Principais Causas de Gases Vaginais
As causas mais comuns para a ocorrência de gases vaginais incluem:
1. Flacidez Vaginal
A flacidez vaginal é uma condição em que os músculos da vagina perdem sua tonicidade e força. Isso ocorre devido à perda de colágeno e elastina na mucosa vaginal. Fatores como múltiplas gestações, partos de bebês grandes ou prolongados, e o envelhecimento natural podem contribuir para a flacidez. Além dos gases, a mulher pode sentir diminuição da sensibilidade durante o sexo, redução da libido, queda na autoestima e dificuldade em atingir o orgasmo.
2. Relação Sexual
Durante o ato sexual, a entrada e saída do pênis ou de outros objetos pode introduzir ar na vagina. Esse ar pode ser expelido posteriormente, resultando em gases vaginais. Certas posições sexuais, como a de quatro apoios ou com os joelhos dobrados sobre o abdômen, tendem a relaxar a musculatura vaginal, facilitando a entrada e saída de ar.
3. Fístula Vaginal
Uma fístula vaginal é uma comunicação anormal entre o canal vaginal e outros órgãos, como a bexiga ou o intestino. Essa condição pode causar gases vaginais e outros sintomas preocupantes, como corrimento com mau cheiro, dor abdominal, dor durante o sexo, e incontinência urinária e fecal. As fístulas vaginais geralmente resultam de traumas, como partos complicados, cirurgias pélvicas (cesarianas, histerectomias), radioterapia na região, ou doenças inflamatórias intestinais.
4. Exercícios Físicos
Algumas atividades físicas, como ioga, abdominais e corrida, podem levar à ocorrência de gases vaginais. Isso acontece porque a vagina pode se manter levemente aberta durante esses exercícios, permitindo a entrada de ar.

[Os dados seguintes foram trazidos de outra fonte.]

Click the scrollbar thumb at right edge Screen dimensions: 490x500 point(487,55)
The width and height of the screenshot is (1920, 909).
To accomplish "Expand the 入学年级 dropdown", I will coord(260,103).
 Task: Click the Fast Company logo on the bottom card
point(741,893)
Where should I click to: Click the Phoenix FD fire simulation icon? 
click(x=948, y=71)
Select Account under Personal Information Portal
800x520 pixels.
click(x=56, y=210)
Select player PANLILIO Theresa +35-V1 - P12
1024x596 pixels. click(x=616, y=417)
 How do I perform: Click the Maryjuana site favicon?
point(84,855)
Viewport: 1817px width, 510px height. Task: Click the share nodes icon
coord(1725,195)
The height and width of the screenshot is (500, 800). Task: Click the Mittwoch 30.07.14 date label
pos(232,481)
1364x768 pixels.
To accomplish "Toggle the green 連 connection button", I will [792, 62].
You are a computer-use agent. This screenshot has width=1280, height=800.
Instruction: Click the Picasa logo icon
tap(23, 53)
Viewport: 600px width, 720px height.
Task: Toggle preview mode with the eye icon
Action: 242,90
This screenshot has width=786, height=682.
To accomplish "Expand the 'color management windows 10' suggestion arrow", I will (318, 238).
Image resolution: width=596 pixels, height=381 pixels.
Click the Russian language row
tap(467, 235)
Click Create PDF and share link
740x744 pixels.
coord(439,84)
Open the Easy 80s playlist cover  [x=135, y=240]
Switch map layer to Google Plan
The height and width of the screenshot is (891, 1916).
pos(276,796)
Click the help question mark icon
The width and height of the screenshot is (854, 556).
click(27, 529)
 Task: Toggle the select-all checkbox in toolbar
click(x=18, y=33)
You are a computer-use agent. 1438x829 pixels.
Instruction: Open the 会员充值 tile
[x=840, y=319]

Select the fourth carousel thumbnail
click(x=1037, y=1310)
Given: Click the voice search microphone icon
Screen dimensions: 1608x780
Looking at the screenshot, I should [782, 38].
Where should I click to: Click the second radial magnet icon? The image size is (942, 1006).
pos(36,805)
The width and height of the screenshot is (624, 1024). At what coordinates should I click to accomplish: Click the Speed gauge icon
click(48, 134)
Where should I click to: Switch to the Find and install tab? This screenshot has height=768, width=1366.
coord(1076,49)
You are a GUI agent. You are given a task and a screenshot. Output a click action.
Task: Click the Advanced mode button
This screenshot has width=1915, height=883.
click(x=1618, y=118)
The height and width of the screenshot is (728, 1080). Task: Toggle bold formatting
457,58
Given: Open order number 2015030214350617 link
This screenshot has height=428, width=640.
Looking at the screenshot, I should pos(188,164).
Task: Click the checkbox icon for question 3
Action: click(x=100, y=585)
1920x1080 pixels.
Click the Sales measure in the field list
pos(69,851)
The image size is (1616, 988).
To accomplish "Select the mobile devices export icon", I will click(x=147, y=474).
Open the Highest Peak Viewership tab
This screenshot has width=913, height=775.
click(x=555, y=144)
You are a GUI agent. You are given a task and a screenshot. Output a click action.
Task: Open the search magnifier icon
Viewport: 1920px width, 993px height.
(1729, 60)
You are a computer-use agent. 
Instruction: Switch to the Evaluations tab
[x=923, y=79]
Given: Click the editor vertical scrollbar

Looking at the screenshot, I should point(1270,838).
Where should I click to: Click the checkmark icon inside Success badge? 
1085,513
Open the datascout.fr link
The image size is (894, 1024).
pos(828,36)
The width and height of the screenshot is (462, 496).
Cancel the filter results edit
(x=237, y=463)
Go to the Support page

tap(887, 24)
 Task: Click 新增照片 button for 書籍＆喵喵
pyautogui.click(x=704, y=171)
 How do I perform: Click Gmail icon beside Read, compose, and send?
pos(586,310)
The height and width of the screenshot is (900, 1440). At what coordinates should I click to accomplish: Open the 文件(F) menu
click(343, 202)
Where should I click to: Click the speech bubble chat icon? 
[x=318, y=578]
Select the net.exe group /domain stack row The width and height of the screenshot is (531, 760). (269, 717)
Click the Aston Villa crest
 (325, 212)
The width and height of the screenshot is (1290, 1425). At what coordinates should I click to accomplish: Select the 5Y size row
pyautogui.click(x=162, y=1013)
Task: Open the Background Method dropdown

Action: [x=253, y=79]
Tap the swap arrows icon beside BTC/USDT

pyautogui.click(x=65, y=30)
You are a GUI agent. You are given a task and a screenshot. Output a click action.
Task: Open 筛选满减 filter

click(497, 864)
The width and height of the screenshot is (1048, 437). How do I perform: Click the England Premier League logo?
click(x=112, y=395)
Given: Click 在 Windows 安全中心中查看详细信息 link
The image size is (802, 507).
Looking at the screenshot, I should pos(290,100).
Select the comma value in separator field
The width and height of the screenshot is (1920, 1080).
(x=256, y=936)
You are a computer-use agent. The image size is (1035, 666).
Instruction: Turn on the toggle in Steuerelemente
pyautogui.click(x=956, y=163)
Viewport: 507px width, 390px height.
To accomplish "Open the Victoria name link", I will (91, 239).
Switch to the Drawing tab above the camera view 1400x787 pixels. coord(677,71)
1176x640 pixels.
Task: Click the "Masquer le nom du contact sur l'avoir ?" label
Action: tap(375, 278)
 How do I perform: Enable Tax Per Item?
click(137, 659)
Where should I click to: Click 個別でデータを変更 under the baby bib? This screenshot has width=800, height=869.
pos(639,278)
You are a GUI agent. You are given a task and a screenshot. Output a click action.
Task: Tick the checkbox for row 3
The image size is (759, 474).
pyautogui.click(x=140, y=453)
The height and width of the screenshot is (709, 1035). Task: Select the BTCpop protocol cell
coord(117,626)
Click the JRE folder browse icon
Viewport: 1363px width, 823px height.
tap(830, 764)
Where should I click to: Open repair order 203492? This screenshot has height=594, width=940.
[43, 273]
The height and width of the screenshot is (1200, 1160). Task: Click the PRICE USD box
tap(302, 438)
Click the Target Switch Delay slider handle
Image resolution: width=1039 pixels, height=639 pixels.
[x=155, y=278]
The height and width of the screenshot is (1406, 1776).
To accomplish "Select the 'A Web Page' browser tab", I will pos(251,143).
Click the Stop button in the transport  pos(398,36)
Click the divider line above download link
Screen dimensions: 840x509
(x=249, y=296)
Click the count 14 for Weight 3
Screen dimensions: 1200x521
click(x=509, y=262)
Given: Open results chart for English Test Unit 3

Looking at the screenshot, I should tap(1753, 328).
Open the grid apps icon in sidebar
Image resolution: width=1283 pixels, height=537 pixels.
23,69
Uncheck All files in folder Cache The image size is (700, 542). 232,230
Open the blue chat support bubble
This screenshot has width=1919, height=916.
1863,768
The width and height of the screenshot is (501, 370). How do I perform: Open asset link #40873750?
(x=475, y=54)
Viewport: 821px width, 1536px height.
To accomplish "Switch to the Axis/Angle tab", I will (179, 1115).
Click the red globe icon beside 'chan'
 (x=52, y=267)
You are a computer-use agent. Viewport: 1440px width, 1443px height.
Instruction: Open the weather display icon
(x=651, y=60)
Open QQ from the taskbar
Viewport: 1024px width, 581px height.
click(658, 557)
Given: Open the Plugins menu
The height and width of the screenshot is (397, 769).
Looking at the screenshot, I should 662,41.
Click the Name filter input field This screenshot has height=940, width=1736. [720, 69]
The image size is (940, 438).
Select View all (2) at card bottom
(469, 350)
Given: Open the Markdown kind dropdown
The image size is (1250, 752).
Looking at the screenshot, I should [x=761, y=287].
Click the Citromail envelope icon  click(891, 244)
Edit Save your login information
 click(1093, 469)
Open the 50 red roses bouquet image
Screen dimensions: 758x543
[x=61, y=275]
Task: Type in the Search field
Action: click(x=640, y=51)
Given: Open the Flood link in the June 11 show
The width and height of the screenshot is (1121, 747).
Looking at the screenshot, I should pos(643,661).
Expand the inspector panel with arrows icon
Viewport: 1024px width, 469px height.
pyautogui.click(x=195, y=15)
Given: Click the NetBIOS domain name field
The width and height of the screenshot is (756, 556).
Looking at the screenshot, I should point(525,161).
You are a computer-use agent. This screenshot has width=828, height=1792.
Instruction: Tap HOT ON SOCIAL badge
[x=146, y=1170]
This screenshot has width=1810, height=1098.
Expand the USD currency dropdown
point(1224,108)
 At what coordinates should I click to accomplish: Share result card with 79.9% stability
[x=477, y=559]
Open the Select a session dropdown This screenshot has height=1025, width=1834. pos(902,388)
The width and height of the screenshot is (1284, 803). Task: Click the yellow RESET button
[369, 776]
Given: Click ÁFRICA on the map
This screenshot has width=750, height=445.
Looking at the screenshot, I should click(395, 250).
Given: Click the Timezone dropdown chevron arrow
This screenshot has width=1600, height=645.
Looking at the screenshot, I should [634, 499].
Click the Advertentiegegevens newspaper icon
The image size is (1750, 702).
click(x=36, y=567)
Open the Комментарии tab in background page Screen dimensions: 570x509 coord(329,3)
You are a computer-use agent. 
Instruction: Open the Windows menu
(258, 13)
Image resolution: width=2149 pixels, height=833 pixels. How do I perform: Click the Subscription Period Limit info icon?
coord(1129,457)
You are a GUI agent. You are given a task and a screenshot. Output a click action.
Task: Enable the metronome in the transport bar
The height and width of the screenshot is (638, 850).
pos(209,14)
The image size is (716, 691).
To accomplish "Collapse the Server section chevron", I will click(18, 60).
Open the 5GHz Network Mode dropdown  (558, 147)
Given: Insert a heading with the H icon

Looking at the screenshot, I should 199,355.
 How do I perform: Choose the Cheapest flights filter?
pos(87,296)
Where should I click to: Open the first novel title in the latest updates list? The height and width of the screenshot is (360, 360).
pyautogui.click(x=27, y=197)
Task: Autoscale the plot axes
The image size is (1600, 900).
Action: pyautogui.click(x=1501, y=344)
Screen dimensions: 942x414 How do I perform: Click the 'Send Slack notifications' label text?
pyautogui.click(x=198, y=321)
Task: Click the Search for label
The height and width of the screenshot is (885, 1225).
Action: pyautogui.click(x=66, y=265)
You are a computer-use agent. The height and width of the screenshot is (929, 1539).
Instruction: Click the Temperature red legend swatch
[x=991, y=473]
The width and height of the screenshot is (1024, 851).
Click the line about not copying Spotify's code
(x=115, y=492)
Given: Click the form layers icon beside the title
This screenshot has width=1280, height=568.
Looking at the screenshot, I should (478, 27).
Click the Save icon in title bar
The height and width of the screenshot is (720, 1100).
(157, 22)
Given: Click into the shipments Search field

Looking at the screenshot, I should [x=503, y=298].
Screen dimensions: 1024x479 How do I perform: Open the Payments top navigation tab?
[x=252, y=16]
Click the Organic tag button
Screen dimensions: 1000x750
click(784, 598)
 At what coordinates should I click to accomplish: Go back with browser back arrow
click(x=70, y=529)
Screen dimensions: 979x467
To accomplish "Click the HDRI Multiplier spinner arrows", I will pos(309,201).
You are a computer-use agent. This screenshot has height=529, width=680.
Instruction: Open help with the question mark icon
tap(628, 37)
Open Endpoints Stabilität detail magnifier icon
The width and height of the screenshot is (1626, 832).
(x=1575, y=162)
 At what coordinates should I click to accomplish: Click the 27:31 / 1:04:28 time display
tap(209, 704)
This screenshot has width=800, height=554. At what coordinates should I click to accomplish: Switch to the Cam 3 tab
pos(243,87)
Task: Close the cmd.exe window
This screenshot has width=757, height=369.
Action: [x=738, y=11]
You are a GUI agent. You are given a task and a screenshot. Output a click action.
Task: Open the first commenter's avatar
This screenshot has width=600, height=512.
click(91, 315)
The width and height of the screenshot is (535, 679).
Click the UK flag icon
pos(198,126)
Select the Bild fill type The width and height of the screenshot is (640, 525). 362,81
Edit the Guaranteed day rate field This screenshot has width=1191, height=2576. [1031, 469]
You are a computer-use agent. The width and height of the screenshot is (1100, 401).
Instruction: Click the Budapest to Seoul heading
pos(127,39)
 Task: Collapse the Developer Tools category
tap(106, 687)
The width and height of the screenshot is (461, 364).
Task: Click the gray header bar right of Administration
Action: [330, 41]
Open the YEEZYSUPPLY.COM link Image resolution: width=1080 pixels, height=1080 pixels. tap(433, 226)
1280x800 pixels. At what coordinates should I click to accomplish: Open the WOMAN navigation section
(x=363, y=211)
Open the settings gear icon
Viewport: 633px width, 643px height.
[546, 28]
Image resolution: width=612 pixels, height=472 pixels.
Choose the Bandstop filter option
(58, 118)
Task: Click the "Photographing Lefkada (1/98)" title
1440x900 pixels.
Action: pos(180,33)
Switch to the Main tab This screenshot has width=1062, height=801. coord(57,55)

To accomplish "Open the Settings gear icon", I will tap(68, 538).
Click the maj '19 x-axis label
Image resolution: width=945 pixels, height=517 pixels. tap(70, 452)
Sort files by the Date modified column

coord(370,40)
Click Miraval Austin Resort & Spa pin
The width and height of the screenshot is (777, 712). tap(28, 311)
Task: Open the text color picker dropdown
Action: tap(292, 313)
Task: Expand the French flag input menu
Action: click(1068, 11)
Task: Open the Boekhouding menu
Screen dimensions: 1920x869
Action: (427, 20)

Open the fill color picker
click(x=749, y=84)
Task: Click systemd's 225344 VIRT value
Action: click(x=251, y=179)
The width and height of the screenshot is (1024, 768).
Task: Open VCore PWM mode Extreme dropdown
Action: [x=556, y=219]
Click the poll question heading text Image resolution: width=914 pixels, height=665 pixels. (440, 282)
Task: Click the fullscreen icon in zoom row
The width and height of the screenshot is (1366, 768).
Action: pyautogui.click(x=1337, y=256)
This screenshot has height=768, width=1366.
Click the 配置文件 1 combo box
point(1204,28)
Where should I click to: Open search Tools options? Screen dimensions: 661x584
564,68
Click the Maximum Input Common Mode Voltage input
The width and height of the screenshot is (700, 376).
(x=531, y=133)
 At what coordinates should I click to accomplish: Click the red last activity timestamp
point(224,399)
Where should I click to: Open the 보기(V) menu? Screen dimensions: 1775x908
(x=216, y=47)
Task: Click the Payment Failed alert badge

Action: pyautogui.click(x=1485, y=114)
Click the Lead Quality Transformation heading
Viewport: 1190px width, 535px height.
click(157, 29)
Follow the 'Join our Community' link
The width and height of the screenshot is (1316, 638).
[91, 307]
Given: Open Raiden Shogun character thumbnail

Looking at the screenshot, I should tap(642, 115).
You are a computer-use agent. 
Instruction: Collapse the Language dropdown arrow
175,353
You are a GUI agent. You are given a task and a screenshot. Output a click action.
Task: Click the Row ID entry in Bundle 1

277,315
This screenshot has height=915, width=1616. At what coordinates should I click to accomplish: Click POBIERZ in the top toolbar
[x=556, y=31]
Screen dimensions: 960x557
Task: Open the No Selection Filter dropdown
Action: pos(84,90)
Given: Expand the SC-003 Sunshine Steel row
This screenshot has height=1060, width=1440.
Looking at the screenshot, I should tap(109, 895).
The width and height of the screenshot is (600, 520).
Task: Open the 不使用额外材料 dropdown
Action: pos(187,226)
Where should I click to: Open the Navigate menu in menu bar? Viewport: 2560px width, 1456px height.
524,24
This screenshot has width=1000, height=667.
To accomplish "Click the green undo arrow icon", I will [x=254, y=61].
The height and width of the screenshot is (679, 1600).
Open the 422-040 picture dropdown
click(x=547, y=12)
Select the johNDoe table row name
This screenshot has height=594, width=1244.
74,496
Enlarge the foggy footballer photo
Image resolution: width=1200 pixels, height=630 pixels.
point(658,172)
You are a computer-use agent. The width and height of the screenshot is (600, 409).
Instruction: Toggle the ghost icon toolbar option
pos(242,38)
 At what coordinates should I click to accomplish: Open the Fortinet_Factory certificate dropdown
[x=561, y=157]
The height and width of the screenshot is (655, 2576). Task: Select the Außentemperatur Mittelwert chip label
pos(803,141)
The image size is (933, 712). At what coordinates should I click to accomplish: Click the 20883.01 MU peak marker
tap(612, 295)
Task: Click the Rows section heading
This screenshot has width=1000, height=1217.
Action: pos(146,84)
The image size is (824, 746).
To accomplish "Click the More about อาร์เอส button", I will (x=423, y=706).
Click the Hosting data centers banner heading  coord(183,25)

5. Enfraquecimento do Assoalho Pélvico
O enfraquecimento dos músculos do assoalho pélvico, que pode ser causado pela menopausa, envelhecimento, cesarianas ou tosse crônica, favorece a entrada de ar na vagina, resultando em gases vaginais. Outros sintomas associados a essa condição incluem incontinência urinária e fecal.
Como é Feito o Tratamento
O tratamento para gases vaginais é personalizado de acordo com a causa:
- Medicamentos: Antibióticos podem ser prescritos para tratar infecções em casos de fístulas vaginais.
- Cateter Urinário: Indicado para tratar pequenas fístulas entre a vagina e a bexiga.
- Cirurgia: Utilizada para fechar fístulas vaginais, sendo uma opção eficaz para gases causados por essa condição.
- Exercícios de Kegel: Fortalecem a musculatura pélvica e são recomendados para tratar o enfraquecimento do assoalho pélvico.
- Vaginoplastia: Uma cirurgia íntima que visa restaurar o tônus muscular vaginal e tratar a flacidez.
- Laser ou Radiofrequência: Tratamentos que aquecem os tecidos vaginais, estimulando a produção de colágeno e combatendo a flacidez.
É importante notar que os gases vaginais decorrentes de atividades sexuais ou exercícios físicos geralmente não requerem tratamento específico.
Como Evitar os Gases Vaginais
Algumas medidas podem ajudar a prevenir os gases vaginais: evite posições sexuais que facilitam a entrada de ar, como a de quatro apoios ou com os joelhos próximos ao abdômen. Praticar pompoarismo e exercícios de Kegel também contribui para o fortalecimento dos músculos do assoalho pélvico, reduzindo a probabilidade de ocorrência.